L’8% di italiani con neuropatie, riabilitazione per 1 su 3

Circa il 7-8% della popolazione italiana soffre di dolore neuropatico e almeno un paziente su tre necessita di trattamento riabilitativo, per non dire forse il 50%”. A dipingere il quadro dell’incidenza delle neuropatie nel nostro Paese è Raoul Saggini, direttore della Scuola di specializzazione in Medicina fisica e riabilitativa dell’Università D’Annunzio di Chieti, che aggiunge: “Questi numeri ci portano a capire quanto il dolore neuropatico debba essere affrontato in maniera assolutamente attenta e consapevole”.

Sono sempre di più, infatti, gli italiani interessati da lombosciatalgia, mal di schiena, sciatica e radicolopatie. Si tratta di sensazioni dolorose che compaiono a seguito di un deterioramento o un malfunzionamento del sistema nervoso periferico, o delle strutture del sistema nervoso centrale. Il paziente tipo, spiega l’esperto all’AdnKronos Salute, “è quello che soffre di una neuropatia periferica compressiva, come per esempio il malato che soffre di lombalgia, dolore di schiena lombare, basso, con una sofferenza irradiata agli arti inferiori”.

 “Il dolore può essere acuto, improvviso, oppure cronico, che perdura per molto tempo, e che il paziente normalmente cerca di contrastare in maniera assolutamente inadeguata con dei rimedi spesso ‘della nonna’ – continua Saggini – Questi soggetti a un certo punto si rivolgono ad esperti per sottoporsi a un’indagine più approfondita e costruire finalmente un percorso riabilitativo individuale che possa portare a una risoluzione del quadro”.

In cosa consiste oggi il protocollo di riabilitazione ideale? “Nel processo riabilitativo – precisa l’esperto – dobbiamo pensare di affrontare il dolore in sede locale attraverso una normalizzazione dei rapporti articolari, in particolare della colonna, per esempio lombare. Dovremo affrontare la questione come un problema fondamentalmente di armonizzazione dell’equilibrio posturale. Questo è il primo passo”.

“Il secondo passo – prosegue – è la rimozione dell’area di flogosi e di dolore locale.
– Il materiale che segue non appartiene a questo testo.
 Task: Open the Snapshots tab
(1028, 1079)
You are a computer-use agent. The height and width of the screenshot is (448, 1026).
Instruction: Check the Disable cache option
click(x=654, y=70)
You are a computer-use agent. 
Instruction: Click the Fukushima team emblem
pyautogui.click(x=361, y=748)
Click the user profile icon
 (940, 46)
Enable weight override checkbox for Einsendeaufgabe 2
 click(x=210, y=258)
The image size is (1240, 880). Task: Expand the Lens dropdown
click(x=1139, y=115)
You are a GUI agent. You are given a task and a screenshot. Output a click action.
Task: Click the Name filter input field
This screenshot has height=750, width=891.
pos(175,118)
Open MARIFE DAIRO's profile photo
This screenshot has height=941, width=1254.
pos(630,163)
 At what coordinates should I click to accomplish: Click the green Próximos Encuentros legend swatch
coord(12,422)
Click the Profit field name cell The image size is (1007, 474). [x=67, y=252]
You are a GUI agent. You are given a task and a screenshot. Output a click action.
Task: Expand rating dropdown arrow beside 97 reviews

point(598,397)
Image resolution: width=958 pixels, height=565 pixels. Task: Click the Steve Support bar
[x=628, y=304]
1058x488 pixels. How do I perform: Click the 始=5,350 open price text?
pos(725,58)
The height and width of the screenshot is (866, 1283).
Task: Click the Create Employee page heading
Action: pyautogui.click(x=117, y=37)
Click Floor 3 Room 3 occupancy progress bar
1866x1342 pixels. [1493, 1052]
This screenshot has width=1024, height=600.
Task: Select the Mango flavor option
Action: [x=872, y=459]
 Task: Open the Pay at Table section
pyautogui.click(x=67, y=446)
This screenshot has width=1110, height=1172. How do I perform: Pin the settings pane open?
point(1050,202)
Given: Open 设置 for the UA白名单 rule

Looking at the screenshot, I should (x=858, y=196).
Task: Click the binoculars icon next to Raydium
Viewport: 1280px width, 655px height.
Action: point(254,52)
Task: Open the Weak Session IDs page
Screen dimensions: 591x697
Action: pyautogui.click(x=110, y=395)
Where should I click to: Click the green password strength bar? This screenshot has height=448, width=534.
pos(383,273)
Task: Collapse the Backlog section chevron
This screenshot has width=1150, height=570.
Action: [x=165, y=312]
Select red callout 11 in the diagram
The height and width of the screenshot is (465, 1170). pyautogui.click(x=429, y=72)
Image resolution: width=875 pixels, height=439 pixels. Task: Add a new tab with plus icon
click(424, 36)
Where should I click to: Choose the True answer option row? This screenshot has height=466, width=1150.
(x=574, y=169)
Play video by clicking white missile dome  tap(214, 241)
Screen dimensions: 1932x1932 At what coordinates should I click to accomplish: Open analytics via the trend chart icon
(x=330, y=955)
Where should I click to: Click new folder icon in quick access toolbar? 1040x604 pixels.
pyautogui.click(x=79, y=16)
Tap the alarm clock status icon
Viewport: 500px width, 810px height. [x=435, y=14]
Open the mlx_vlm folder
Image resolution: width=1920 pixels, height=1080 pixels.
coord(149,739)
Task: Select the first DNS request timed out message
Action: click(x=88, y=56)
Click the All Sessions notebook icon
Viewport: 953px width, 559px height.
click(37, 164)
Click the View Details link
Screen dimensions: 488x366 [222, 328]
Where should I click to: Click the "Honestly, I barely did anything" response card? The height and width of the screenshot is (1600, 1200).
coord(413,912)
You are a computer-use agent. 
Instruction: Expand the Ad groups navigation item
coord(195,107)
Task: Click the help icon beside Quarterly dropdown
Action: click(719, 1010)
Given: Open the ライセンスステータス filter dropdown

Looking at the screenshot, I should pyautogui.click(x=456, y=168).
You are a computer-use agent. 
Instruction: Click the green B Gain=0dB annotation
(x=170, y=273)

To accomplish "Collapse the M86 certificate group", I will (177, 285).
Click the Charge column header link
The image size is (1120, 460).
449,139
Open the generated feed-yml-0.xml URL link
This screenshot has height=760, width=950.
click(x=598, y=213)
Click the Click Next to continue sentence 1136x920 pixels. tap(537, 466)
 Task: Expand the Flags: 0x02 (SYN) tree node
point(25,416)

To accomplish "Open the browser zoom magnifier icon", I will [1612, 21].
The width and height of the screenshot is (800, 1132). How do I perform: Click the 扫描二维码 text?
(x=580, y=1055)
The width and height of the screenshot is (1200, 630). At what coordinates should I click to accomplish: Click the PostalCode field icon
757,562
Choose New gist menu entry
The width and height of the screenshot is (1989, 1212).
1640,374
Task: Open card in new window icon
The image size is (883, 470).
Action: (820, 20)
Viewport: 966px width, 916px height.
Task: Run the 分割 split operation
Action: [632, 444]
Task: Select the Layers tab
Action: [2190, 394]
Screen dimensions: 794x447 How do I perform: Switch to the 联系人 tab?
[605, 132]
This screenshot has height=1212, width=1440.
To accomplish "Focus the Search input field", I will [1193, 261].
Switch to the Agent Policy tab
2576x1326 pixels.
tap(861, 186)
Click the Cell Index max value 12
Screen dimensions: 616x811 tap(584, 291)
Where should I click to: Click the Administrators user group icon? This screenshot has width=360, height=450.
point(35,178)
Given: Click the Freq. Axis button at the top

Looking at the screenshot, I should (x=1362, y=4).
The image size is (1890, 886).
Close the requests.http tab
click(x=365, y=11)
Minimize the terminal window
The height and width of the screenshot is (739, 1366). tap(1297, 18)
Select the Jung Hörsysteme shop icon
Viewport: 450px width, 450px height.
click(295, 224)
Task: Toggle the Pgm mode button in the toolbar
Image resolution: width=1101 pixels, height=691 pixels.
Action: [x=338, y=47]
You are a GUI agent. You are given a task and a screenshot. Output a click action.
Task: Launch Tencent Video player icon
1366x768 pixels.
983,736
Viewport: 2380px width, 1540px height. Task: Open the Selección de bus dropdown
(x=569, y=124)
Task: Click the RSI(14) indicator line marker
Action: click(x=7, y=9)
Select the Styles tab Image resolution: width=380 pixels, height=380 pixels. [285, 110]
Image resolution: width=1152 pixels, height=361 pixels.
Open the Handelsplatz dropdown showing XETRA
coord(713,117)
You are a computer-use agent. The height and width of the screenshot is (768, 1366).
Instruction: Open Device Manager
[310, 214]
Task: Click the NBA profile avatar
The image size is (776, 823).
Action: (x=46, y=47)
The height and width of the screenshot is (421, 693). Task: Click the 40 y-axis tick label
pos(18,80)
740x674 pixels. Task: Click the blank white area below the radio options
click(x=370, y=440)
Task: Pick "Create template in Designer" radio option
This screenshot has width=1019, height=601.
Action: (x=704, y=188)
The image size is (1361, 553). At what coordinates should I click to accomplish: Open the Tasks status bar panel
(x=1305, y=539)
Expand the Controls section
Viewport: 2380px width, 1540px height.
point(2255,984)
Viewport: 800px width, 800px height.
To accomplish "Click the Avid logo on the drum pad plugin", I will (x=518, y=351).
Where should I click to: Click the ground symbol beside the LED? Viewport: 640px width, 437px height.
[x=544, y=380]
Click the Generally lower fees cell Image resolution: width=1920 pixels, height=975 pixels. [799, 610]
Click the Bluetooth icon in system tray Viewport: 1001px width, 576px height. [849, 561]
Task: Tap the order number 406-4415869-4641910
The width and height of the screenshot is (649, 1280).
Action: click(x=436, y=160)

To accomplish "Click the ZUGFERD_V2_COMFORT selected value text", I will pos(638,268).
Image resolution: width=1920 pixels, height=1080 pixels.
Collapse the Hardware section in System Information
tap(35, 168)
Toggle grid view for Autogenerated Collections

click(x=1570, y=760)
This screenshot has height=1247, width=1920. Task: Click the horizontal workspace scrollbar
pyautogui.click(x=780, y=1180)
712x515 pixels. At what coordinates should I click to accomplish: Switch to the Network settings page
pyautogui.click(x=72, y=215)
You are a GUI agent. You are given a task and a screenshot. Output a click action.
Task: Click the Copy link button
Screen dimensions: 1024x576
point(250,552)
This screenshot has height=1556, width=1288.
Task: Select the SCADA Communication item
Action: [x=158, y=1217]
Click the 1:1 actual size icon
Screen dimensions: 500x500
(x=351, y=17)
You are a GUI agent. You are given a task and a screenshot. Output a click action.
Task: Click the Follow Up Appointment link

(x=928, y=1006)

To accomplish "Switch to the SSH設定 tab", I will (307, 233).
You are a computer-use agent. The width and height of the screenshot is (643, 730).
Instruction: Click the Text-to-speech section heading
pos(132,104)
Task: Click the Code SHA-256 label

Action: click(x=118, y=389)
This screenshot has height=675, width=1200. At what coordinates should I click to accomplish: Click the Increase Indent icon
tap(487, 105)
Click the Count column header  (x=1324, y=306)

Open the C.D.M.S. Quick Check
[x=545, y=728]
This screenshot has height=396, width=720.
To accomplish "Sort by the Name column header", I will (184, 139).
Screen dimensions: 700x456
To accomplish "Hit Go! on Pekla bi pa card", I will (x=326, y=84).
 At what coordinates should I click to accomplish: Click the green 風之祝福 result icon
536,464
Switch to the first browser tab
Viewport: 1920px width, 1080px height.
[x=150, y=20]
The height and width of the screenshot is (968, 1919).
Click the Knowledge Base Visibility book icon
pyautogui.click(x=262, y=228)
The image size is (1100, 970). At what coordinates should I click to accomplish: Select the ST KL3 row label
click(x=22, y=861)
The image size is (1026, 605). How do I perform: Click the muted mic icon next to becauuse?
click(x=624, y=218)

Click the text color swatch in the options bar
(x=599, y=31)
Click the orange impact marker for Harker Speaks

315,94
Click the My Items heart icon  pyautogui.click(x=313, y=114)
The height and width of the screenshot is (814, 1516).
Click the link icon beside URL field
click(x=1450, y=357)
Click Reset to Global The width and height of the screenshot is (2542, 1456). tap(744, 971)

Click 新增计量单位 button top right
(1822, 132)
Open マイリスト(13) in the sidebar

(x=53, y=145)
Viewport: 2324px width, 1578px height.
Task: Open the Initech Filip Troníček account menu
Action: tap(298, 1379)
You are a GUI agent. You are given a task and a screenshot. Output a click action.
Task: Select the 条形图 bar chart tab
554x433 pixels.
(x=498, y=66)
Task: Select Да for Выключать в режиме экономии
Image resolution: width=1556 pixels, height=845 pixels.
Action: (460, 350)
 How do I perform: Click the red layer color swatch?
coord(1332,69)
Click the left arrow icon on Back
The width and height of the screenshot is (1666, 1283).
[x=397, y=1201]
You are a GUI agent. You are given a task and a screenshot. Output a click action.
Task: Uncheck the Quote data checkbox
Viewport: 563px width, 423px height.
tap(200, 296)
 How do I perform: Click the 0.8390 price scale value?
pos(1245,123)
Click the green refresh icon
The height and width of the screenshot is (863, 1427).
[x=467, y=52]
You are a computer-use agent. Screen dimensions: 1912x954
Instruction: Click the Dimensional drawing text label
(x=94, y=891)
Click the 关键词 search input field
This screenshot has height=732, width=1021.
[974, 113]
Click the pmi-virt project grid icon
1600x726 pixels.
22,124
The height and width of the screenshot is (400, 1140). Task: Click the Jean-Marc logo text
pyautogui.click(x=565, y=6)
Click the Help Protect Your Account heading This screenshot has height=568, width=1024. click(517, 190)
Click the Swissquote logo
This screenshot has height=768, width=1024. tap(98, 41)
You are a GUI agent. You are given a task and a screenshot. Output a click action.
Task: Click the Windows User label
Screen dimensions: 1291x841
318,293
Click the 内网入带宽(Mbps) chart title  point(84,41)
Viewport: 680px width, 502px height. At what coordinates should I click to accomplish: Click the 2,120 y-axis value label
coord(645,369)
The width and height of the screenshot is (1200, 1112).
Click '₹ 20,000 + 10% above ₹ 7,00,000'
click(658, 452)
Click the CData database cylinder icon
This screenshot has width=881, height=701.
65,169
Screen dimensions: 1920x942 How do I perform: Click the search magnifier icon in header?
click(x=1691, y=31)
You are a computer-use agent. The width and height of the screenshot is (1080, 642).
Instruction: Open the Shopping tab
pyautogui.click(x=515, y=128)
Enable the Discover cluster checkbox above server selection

Questo può essere realizzato attraverso procedure in grado di determinare un miglioramento del metabolismo locale osteo-articolare, un incremento dell’omeostasi delle strutture cellulari interessate dal processo patologico. Oltre a questo – aggiunge – dobbiamo mettere in campo delle terapie di detenzione delle strutture muscolo-fasciali. Tutto questo – sottolinea ancora l’esperto – permette di creare una situazione di riallineamento, di riorganizzazione dell’equilibrio locale lombare e dell’equilibrio generale, che porta lentamente a una risoluzione del quadro”.

E come si coniuga il trattamento riabilitativo con quello farmacologico? “Non si può pensare a un trattamento riabilitativo che ha l’obiettivo di organizzare un incremento delle capacità omeostatiche del sistema corporeo, senza l’aiuto di sostanze che abbiano la capacità di incrementare, migliorare e modificare il metabolismo della struttura nervosa – sottolinea Saggini – Ricordo per esempio il ruolo fondamentale svolto dalla levo-acetilcarnitina, una sostanza in grado di modificare il danno mitocondriale”.

“Proprio per questo – ricorda l’esperto – abbiamo fondato la Società italiana di medicina riabilitativa interventistica, che ha lo scopo di concretizzare una ottimizzazione dell’approccio riabilitativo rendendo sinergici il processo riabilitativo con quello terapeutico indotto attraverso delle sostanze farmacologicamente attive, che possono essere introdotte per via sistemica ma anche per via locale, per esempio con degli approcci come quelli della mesoterapia antalgica riabilitativa che sono propri del fisiatra. Queste sono le modalità in grado di determinare un incremento dello stato di salute in tempi abbastanza brevi e, soprattutto, con dei risultati nel medio-lungo periodo veramente interessanti”, conclude Saggini.